## Provided information
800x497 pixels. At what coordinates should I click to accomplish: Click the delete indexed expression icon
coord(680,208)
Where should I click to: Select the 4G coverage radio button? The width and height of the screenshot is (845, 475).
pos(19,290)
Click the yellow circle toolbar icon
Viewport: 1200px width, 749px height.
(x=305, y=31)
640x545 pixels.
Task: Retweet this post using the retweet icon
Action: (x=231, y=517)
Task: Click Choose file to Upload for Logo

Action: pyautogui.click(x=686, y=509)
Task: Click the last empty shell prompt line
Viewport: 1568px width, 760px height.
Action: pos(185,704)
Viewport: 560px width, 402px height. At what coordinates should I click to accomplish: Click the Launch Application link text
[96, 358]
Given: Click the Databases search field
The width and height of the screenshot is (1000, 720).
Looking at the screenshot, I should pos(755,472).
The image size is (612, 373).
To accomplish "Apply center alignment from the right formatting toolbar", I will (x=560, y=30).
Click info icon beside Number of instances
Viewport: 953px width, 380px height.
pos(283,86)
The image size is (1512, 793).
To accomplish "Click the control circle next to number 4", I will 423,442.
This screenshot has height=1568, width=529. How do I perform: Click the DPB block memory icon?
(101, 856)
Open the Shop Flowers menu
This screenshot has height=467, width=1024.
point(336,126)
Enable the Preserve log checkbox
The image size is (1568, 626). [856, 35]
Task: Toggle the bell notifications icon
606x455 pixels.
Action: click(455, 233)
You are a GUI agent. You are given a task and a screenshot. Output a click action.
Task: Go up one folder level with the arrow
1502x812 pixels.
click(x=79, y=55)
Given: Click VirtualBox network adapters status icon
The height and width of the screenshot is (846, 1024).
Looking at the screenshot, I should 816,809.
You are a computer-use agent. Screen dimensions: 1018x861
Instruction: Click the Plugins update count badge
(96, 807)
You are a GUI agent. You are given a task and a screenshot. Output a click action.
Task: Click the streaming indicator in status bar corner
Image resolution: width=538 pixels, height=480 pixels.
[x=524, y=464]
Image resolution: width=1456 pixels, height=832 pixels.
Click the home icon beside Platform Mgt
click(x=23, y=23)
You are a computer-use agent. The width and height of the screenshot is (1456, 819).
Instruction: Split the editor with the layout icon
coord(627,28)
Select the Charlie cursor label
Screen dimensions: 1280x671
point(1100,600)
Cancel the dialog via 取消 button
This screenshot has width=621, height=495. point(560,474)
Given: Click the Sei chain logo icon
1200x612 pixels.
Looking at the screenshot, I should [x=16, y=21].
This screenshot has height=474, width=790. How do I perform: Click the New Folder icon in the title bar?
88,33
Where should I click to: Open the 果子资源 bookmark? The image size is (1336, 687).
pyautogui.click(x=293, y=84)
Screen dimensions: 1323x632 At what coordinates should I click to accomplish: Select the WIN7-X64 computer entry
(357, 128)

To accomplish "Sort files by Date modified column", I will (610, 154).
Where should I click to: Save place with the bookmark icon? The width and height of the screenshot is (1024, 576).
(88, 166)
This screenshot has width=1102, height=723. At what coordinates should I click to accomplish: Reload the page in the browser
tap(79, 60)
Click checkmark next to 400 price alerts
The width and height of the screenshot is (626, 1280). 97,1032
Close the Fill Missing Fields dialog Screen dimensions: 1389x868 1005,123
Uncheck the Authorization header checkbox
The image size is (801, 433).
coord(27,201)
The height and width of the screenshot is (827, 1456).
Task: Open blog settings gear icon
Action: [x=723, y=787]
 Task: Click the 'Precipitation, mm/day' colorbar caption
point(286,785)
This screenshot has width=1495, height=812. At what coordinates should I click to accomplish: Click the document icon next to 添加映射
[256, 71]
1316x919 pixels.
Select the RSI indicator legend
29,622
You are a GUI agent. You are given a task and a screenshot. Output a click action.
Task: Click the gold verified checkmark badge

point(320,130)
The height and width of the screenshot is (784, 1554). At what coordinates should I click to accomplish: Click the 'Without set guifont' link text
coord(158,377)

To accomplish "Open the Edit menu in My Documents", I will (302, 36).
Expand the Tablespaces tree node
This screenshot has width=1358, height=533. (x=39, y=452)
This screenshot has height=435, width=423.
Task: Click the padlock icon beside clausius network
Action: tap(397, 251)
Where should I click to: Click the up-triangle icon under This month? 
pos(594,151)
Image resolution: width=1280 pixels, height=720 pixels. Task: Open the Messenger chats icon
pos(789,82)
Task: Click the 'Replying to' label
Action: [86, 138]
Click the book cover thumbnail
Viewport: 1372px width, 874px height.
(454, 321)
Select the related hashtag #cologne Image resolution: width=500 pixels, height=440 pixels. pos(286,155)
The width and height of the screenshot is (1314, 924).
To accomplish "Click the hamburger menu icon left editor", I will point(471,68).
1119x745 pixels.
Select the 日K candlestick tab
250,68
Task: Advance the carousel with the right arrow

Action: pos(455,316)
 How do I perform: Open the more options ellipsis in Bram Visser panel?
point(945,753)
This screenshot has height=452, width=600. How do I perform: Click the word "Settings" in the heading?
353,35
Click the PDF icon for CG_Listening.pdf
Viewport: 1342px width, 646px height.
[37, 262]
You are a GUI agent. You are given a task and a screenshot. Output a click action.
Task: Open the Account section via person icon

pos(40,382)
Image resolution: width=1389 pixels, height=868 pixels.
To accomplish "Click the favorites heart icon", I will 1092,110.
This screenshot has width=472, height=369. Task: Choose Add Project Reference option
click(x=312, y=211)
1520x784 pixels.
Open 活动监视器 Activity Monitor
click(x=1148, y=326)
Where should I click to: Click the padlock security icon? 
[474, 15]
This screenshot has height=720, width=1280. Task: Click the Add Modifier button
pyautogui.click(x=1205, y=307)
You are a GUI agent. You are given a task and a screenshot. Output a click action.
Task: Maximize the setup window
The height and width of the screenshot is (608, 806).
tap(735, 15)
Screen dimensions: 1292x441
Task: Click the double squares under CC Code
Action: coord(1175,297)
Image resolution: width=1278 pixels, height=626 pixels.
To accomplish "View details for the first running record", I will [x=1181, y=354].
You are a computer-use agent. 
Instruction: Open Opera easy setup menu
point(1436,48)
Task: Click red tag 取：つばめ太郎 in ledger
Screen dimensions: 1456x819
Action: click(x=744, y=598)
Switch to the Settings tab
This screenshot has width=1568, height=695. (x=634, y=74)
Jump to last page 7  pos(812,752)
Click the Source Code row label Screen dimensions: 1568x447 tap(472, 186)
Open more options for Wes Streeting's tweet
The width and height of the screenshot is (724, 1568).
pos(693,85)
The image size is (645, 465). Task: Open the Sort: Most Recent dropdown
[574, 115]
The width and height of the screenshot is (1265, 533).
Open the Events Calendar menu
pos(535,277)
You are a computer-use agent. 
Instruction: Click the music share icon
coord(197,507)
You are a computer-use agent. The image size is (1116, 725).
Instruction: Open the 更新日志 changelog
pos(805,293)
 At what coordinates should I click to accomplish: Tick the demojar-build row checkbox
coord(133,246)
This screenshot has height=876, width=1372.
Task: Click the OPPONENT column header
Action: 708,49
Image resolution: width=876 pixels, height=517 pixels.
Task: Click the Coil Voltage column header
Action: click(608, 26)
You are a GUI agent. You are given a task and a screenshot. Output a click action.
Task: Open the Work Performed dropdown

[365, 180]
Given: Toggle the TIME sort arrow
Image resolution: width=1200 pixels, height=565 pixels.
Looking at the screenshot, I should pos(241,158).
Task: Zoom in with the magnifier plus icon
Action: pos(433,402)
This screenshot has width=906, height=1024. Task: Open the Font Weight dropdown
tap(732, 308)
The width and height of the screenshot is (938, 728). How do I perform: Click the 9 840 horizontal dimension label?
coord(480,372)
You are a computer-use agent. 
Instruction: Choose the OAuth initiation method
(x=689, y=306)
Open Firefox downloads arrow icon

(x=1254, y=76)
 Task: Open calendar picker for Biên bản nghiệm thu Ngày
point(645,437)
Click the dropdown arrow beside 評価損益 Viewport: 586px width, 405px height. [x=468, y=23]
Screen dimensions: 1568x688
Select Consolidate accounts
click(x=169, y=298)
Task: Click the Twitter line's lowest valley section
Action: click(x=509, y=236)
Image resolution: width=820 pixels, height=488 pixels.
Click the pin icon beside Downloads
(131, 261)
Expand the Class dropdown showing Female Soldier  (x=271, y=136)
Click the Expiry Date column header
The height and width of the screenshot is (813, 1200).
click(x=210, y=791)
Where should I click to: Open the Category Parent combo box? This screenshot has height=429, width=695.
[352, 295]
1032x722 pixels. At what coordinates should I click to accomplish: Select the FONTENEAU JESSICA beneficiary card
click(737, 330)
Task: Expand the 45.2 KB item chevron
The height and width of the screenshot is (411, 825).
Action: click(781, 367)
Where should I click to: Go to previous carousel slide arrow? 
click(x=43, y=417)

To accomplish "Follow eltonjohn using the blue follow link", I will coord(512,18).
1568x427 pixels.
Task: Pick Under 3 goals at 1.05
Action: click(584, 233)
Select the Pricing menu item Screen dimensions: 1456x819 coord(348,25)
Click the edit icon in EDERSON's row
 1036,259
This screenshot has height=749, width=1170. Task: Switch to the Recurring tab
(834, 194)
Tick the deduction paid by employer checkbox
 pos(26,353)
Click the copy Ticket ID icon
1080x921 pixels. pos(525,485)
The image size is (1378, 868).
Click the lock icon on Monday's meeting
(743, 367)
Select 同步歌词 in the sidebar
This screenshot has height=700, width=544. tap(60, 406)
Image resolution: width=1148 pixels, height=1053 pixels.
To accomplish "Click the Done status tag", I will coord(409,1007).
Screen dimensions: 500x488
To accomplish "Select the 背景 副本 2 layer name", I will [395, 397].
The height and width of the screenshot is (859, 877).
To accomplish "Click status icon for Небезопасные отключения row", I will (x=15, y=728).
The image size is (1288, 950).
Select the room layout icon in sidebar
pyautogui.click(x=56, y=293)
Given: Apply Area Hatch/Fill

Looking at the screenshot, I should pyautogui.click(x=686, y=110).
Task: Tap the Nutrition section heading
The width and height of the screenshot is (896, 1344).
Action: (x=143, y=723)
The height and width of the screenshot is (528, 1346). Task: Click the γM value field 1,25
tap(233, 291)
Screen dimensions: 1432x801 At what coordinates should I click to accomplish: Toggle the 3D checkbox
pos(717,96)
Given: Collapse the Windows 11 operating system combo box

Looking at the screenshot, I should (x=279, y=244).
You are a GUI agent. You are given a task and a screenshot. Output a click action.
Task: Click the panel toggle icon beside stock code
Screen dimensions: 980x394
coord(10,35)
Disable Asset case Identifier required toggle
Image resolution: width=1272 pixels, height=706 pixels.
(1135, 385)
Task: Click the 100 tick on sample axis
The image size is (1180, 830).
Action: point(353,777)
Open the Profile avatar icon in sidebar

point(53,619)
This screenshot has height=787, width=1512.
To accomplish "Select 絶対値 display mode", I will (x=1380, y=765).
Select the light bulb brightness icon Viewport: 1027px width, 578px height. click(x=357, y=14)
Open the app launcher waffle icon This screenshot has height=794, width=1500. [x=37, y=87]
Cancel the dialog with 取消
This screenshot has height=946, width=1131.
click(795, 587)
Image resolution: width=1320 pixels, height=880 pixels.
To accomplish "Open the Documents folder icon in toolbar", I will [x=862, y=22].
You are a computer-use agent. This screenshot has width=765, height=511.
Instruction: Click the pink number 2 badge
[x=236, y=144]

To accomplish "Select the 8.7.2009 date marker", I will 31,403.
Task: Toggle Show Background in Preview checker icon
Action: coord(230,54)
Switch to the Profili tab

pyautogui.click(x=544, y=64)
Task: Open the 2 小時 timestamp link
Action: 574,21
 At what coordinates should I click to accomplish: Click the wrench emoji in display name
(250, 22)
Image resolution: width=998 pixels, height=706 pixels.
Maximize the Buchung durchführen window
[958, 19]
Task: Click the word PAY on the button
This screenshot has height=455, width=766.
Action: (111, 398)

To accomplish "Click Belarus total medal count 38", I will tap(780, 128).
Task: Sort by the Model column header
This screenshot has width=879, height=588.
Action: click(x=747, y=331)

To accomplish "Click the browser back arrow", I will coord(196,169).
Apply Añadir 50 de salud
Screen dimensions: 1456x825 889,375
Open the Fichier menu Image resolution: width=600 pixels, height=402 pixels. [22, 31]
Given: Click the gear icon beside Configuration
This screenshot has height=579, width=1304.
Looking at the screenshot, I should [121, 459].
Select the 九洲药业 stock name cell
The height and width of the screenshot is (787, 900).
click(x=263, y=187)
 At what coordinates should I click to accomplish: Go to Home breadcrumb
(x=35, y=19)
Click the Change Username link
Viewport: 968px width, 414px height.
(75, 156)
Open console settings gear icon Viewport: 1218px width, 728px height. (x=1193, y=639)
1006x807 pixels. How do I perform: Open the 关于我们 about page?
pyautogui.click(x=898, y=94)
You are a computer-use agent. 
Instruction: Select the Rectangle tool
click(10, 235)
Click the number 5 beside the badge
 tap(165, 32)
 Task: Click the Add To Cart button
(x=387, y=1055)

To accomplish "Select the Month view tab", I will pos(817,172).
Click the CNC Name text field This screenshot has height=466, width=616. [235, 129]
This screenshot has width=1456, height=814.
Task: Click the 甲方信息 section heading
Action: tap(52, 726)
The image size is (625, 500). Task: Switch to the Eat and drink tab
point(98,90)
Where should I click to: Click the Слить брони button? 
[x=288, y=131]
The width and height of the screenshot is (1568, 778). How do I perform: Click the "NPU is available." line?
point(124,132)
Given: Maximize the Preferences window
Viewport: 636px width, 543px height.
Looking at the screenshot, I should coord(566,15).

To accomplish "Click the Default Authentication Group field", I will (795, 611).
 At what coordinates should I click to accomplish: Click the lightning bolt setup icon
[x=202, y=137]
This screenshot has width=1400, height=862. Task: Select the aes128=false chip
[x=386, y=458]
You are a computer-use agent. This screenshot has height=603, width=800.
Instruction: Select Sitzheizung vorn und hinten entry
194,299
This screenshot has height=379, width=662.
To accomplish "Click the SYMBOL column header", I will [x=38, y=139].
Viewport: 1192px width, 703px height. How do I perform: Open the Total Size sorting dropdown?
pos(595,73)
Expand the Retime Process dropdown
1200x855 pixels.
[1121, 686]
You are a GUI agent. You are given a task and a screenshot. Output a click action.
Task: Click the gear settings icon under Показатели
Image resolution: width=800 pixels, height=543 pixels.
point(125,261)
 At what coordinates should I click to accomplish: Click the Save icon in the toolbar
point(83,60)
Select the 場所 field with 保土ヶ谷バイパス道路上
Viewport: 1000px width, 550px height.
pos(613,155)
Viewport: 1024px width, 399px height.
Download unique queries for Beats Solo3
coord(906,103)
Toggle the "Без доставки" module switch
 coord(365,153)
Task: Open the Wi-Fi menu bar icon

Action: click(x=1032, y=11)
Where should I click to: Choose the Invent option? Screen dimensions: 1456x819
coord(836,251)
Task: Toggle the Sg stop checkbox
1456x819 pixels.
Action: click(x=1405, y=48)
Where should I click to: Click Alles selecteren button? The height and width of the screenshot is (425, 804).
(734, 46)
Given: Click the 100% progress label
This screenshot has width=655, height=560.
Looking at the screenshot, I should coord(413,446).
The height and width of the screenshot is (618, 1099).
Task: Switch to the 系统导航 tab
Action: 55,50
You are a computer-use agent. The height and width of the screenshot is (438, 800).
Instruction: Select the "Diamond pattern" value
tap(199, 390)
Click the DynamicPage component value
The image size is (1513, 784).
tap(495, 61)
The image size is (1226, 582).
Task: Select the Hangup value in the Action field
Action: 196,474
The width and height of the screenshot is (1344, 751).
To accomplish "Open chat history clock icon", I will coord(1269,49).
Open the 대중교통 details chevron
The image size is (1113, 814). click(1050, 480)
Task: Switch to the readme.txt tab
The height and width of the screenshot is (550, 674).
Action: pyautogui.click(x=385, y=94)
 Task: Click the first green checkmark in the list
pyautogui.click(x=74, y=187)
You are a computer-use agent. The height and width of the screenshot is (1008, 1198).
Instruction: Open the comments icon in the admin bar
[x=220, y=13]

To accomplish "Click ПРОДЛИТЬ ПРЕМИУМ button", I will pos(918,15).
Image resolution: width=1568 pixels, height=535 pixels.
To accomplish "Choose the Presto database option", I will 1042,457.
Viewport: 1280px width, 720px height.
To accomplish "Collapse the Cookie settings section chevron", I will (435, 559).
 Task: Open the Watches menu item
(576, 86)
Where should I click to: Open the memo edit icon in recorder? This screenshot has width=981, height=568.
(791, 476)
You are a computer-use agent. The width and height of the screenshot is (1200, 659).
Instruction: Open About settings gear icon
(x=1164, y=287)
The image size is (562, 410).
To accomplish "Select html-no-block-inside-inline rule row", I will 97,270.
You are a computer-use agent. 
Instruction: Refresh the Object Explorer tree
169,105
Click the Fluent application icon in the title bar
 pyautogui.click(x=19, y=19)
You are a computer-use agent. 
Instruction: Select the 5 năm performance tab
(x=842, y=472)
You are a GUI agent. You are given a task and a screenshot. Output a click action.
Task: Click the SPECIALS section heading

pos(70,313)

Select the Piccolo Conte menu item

## Set problem
Pull from the records above each line that contains the word "Where".

## Response for this exercise
Where should I click to: Select the 4G coverage radio button? The width and height of the screenshot is (845, 475).
Where should I click to: Open the 果子资源 bookmark? The image size is (1336, 687).
Where should I click to: Save place with the bookmark icon? The width and height of the screenshot is (1024, 576).
Where should I click to: Click the up-triangle icon under This month? 
Where should I click to: Click the padlock security icon? 
Where should I click to: Open the Category Parent combo box? This screenshot has height=429, width=695.
Where should I click to: Go to previous carousel slide arrow? 
Where should I click to: Click the Слить брони button? 
Where should I click to: Choose the Invent option? Screen dimensions: 1456x819
Where should I click to: Click Alles selecteren button? The height and width of the screenshot is (425, 804).
Where should I click to: Open the memo edit icon in recorder? This screenshot has width=981, height=568.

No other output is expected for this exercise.